Download or read book Singapore and Asia in a Globalized World written by Wai Mun Chia and published by World Scientific. This book was released on 2009 with total page 231 pages. Available in PDF, EPUB and Kindle. Book excerpt: This book is a spin-off from a highly successful seminar series jointly organized by the Division of Economics of the Nanyang Technological University (NTU) and the Ministry of Education (MOE) of Singapore. The seminars discuss contemporary domestic and regional economic issues and public policies that are relevant to the everyday lives of Singaporeans. The wish to introduce these economic issues to a broader audience outside the confinement of a lecture theatre, came to fruition, with the completion of this book.This book contains 13 chapters that are grouped under three sections. Under the section, ?Public Policies and Economic Issues of Singapore?, Singapore's public policies in the areas of healthcare, Central Provident Fund, and monetary policy are explored, as well as issues concerning Singapore's economic development, such as economic transformation, innovation and capital accumulation are discussed. The second section, ?Singapore and the Region in a Globalized World?, looks at the challenges and opportunities presented to Singapore and the region in an increasingly globalized world. Current issues on the sub-prime crisis and Asian monetary integration are also discussed. The last section, ?Other Economic Issues?, consists of papers in specific areas such as economics of medical decisions, economics of love, and the role of exchange rates in foreign direct investment.

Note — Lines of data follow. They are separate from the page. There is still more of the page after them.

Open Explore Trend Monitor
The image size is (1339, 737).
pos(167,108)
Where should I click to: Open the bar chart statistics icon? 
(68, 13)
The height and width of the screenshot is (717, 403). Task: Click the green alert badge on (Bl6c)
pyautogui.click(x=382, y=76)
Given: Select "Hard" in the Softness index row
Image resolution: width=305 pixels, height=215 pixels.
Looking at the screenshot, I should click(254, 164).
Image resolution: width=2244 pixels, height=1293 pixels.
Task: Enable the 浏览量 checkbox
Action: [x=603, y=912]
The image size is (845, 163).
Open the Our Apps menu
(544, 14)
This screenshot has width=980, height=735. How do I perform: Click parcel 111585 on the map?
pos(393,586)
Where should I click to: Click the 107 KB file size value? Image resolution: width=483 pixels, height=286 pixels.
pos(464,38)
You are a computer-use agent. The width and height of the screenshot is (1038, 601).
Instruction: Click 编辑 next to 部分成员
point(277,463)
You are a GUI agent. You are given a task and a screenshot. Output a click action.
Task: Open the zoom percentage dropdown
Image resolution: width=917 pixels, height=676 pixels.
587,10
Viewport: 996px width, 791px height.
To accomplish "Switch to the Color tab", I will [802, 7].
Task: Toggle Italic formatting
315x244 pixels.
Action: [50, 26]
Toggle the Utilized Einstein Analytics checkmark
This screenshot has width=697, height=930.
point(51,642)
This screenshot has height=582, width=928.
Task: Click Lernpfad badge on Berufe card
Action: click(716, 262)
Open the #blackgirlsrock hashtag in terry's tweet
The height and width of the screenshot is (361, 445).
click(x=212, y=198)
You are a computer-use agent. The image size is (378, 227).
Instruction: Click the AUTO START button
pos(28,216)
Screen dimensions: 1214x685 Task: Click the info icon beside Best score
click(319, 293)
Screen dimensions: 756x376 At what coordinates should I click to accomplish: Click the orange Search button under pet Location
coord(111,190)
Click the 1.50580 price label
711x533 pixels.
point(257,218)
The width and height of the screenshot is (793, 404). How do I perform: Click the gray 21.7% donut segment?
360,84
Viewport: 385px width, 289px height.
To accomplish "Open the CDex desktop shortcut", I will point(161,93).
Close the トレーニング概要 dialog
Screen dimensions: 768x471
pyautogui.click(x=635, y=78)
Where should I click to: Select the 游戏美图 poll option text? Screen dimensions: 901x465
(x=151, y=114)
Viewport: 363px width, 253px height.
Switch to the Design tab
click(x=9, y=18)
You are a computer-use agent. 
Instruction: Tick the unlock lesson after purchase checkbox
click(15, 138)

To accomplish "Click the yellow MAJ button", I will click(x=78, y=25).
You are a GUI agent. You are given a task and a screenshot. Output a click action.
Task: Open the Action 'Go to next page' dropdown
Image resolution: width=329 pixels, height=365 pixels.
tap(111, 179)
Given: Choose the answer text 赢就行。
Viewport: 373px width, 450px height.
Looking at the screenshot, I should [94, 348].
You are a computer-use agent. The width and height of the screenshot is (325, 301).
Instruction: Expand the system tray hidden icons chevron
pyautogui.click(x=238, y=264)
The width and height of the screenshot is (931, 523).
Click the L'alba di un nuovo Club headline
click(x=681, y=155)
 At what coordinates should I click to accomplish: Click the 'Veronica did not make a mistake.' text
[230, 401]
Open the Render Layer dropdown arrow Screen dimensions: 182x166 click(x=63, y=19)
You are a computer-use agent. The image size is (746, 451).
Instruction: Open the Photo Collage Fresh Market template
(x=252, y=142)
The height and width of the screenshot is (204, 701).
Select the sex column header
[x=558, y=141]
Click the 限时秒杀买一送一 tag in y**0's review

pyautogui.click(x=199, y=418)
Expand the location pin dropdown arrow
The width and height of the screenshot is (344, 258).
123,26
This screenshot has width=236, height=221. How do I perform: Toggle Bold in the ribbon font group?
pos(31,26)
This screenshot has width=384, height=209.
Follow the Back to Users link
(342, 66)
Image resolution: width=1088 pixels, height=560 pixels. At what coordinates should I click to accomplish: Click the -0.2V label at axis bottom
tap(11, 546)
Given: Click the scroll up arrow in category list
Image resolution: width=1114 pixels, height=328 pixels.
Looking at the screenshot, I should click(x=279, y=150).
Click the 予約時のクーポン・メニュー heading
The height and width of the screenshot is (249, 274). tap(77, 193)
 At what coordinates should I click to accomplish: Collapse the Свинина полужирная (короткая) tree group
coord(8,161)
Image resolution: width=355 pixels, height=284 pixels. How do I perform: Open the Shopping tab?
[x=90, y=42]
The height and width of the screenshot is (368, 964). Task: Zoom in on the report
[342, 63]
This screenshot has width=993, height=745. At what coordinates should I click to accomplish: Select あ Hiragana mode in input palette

Globalization and the Least Developed Countries

Globalization and the Least Developed Countries
Author :
Publisher : CABI
Total Pages : 338
Release :
ISBN-10 : 9781845933098
ISBN-13 : 1845933095
Rating : 4/5 (98 Downloads)

Book Synopsis Globalization and the Least Developed Countries by : David Bigman

Download or read book Globalization and the Least Developed Countries written by David Bigman and published by CABI. This book was released on 2007-01-01 with total page 338 pages. Available in PDF, EPUB and Kindle. Book excerpt: One of the most notable changes in the world economy during the past three decades has been the diverging trends in the growth of the developing countries. This book examines the opportunities open to the least developed countries as they design their strategies to accelerate growth and alleviate poverty.